Nouvelle-Zélande: l’éruption meurtrière du volcan Whakaari

Lundi 9 décembre à 14 h 11, le Mont Whakaari en Nouvelle-Zélande est entré en éruption : l’île a rapidement été recouverte de cendres. Au moment de l’éruption, des touristes se sont retrouvés pris au piège.

L’île volcanique de Whakaari / White Island, découverte par le capitaine Cook en 1769 est située à 48 km du littoral de l’île du Nord de la Nouvelle-Zélande. C’est le système volcanique le plus actif de Nouvelle-Zélande, édifié par une activité volcanique continue de 150 000 ans sous l’effet de la subduction de la plaque pacifique sous la plaque indienne.

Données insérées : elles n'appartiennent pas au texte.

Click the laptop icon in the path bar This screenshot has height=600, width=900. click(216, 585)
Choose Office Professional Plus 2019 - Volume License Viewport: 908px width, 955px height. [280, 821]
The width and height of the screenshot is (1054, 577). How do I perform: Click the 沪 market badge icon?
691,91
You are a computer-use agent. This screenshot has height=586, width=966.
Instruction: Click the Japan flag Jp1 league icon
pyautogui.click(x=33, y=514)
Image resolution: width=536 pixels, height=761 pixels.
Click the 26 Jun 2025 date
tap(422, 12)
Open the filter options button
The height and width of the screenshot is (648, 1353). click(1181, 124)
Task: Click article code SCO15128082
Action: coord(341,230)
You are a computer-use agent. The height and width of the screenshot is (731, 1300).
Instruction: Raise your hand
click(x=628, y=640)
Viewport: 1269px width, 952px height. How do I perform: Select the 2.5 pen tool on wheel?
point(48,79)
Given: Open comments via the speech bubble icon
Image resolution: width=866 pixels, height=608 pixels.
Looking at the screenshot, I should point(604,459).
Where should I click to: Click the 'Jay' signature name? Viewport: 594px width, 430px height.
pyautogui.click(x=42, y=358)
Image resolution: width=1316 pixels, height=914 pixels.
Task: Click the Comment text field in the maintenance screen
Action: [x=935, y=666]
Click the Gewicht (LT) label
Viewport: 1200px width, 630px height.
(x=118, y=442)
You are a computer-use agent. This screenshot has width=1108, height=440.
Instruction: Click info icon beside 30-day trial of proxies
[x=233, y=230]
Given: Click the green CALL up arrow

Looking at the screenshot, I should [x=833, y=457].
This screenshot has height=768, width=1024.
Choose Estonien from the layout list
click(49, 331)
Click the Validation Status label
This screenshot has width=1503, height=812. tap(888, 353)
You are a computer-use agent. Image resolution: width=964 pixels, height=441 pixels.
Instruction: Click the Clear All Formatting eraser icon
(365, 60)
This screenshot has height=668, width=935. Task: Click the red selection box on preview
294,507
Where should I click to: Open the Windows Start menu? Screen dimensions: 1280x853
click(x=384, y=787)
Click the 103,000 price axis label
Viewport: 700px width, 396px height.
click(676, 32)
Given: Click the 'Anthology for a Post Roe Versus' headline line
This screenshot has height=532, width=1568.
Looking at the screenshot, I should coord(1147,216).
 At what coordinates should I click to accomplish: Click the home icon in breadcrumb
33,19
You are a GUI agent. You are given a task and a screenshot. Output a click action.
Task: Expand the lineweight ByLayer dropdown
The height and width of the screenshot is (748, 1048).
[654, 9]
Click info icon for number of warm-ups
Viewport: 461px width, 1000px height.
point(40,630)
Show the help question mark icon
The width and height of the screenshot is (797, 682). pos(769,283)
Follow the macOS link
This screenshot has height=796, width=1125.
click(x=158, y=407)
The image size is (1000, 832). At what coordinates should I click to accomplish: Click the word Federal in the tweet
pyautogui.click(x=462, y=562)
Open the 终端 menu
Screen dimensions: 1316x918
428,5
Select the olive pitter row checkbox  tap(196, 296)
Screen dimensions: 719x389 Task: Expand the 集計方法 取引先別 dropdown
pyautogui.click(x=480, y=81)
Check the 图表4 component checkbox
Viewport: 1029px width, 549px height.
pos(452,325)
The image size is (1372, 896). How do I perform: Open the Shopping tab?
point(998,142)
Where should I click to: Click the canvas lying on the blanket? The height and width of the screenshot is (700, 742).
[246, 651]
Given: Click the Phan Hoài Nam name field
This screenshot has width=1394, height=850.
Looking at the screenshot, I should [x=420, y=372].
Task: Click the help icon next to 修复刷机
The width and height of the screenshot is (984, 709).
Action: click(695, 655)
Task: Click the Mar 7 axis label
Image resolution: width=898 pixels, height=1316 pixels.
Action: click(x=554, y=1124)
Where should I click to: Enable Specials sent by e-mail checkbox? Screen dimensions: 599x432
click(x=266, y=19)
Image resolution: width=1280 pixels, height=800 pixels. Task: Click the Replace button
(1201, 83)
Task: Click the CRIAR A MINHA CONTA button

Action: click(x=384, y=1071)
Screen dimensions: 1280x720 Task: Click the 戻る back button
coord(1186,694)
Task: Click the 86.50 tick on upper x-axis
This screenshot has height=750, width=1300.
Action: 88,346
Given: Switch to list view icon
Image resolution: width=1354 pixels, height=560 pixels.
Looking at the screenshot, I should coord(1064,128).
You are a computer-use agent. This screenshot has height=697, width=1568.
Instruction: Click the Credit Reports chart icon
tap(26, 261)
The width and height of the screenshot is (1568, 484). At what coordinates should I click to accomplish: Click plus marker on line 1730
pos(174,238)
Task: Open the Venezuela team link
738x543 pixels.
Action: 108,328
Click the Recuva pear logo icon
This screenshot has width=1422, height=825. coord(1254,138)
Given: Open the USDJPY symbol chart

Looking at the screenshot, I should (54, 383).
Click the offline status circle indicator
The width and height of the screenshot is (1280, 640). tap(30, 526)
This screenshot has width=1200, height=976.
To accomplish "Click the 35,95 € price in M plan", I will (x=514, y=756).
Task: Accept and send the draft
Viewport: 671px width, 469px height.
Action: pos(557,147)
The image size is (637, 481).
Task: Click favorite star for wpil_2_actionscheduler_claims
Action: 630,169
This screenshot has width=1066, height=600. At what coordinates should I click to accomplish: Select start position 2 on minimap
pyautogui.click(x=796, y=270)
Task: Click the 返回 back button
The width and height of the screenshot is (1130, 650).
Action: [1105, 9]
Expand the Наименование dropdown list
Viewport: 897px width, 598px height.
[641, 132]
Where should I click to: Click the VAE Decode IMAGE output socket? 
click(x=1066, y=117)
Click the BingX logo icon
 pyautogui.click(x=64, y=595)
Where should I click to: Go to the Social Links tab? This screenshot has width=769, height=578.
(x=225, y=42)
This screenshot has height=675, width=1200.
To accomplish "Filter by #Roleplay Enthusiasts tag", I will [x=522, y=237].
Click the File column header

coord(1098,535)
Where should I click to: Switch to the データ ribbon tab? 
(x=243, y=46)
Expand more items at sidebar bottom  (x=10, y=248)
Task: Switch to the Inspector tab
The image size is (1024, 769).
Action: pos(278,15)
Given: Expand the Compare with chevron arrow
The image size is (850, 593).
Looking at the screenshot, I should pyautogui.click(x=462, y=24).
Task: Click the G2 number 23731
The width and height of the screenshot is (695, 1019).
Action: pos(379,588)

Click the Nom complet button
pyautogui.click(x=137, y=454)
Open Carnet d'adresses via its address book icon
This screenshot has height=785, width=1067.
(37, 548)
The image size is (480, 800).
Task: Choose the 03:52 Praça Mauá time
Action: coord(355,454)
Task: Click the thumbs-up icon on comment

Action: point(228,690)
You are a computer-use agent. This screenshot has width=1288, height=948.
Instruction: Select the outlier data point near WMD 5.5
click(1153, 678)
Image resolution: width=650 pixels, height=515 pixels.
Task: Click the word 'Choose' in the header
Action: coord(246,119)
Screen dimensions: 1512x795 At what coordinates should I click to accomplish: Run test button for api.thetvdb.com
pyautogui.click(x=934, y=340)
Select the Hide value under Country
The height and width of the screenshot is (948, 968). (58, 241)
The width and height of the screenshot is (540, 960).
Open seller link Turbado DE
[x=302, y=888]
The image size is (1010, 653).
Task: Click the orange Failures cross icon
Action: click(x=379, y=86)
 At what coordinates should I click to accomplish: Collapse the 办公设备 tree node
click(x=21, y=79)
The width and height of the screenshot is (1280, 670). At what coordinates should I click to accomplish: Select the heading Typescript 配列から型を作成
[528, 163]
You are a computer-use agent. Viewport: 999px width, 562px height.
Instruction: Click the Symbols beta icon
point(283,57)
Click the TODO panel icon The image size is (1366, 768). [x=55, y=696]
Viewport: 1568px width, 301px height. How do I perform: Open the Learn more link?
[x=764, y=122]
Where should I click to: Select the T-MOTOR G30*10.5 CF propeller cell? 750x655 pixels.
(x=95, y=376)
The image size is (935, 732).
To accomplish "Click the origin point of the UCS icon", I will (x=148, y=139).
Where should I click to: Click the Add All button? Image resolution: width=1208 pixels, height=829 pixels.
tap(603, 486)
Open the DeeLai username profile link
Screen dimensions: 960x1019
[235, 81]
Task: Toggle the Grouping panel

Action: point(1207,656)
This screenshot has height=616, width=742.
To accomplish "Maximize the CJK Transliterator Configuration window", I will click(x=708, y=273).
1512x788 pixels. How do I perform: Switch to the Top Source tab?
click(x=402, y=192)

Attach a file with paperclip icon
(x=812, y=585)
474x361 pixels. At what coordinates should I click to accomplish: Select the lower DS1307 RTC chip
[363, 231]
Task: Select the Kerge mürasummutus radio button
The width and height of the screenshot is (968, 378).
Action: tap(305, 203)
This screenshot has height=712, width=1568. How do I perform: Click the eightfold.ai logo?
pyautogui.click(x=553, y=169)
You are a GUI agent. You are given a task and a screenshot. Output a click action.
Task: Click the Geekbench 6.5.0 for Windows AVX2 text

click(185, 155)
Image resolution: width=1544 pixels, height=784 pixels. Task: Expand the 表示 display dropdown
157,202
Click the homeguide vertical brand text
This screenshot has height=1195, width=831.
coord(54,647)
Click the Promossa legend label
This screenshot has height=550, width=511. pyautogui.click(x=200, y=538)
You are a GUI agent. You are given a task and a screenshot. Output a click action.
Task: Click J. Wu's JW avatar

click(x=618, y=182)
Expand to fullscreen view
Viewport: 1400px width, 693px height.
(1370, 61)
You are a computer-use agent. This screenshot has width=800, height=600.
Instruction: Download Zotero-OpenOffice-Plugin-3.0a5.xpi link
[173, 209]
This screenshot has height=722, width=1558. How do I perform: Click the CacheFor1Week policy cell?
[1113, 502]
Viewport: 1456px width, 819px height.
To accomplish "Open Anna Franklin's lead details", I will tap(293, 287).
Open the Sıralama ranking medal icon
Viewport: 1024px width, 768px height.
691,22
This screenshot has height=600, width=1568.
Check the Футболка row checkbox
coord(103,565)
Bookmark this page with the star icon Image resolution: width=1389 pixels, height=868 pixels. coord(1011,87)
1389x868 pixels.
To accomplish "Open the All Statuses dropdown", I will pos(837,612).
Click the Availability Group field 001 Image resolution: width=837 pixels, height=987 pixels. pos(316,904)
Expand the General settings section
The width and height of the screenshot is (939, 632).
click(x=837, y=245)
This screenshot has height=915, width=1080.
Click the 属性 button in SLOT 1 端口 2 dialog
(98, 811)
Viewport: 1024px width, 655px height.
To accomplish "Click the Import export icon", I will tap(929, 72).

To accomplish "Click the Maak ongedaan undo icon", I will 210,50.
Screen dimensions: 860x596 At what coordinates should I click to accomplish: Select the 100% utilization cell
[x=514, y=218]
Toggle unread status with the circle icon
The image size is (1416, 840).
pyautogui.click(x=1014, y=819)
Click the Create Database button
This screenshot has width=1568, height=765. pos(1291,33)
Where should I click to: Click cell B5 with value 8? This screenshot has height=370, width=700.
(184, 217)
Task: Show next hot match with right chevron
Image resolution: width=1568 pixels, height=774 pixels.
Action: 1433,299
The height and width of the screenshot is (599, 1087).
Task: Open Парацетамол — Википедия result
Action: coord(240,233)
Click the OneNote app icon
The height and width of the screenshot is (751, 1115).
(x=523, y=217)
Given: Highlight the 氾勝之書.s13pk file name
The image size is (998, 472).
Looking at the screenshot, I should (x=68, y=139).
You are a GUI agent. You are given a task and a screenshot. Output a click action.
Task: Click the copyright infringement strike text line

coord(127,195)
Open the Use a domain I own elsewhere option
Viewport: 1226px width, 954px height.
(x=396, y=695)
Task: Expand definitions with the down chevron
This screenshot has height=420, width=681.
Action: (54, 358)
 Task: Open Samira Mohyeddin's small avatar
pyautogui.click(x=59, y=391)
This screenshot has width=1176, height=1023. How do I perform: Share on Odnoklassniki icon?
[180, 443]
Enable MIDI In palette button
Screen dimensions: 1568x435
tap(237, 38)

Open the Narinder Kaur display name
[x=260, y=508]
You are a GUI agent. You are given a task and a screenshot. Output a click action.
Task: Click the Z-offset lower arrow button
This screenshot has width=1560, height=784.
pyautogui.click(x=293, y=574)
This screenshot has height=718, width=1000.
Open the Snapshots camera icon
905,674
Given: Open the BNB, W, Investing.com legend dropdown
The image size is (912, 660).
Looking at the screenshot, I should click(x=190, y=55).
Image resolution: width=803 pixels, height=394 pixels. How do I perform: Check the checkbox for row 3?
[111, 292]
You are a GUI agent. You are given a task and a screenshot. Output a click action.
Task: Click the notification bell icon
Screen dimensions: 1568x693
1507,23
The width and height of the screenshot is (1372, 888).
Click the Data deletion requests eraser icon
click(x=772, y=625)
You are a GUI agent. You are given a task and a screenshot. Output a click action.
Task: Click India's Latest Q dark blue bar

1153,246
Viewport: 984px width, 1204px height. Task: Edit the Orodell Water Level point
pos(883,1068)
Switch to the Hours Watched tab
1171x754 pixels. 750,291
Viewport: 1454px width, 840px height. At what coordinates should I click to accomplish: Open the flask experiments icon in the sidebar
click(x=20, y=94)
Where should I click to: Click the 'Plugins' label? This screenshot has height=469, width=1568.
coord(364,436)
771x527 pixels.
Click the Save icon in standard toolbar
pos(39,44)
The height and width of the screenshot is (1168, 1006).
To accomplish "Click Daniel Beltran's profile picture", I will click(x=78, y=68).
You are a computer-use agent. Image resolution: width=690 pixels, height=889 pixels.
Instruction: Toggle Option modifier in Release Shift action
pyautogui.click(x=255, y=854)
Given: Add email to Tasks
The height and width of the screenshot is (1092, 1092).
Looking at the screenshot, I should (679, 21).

Le 9 décembre, le volcan en question est rentré brièvement en érruption et à fait environ une cinquantaine de victimes principalement australiennes, en croisière à bord de l’Ovation of the Seas. Le bilan au 24 décembre est de dix-neuf morts et de vingt-quatre blessés graves.

Suite au drame, les services de secours n’ont pu évacuer tous les cadavres pour des raisons de sécurité, notamment à cause des niveaux de gaz toxiques (CO2, H2S et SO2). C’est pourquoi, le niveau d’alerte reste à 3 (et le code pour l’aviation à orange), malgré la baisse relative de l’activité volcanique et la fin de l’éruption.

Vers une enquête criminelle?
Depuis, l’île a été fermée. Cependant, la présence de près de 50 touristes sur un territoire volcanique en niveau d’alerte 2 pose question et les service de Police de Nouvelle-Zélande pourraient ouvrir une enquête criminelle.

Plusieurs indicateurs pouvaient en effet annoncer une éruption sur l’île : des déformations du sol, qui trahissent une pression anormale sous la surface ou des mouvements de la croûte terrestre ; des émissions de gaz plus fortes qu’à l’accoutumée notamment. La plupart de ces signes sont invisibles à l’œil nu et nécessitent des instruments spécifiques pour être repérés.

En l’occurrence, aucune déformation suspecte n’avait été détectée par les géologues étudiant l’île. Plusieurs rapports avaient néanmoins fait état de “quelques convulsions ressemblant un peu à des geysers, ainsi qu’une légère hausse des émissions de gaz et des bruits sismiques” ce qui a conduit les autorités a relevé le niveau d’alerte en novembre, suite à ces observations.

Pour l’heure, le bilan continue de s’alourdir avec le décès supplémentaire de l’un des blessés à l’hôpital. Selon les médias néo-zélandais, il s’agit d’un père de famille du Victoria, dont une fille a succombé à ses blessures et une autre serait toujours soignée dans un hôpital, à Melbourne.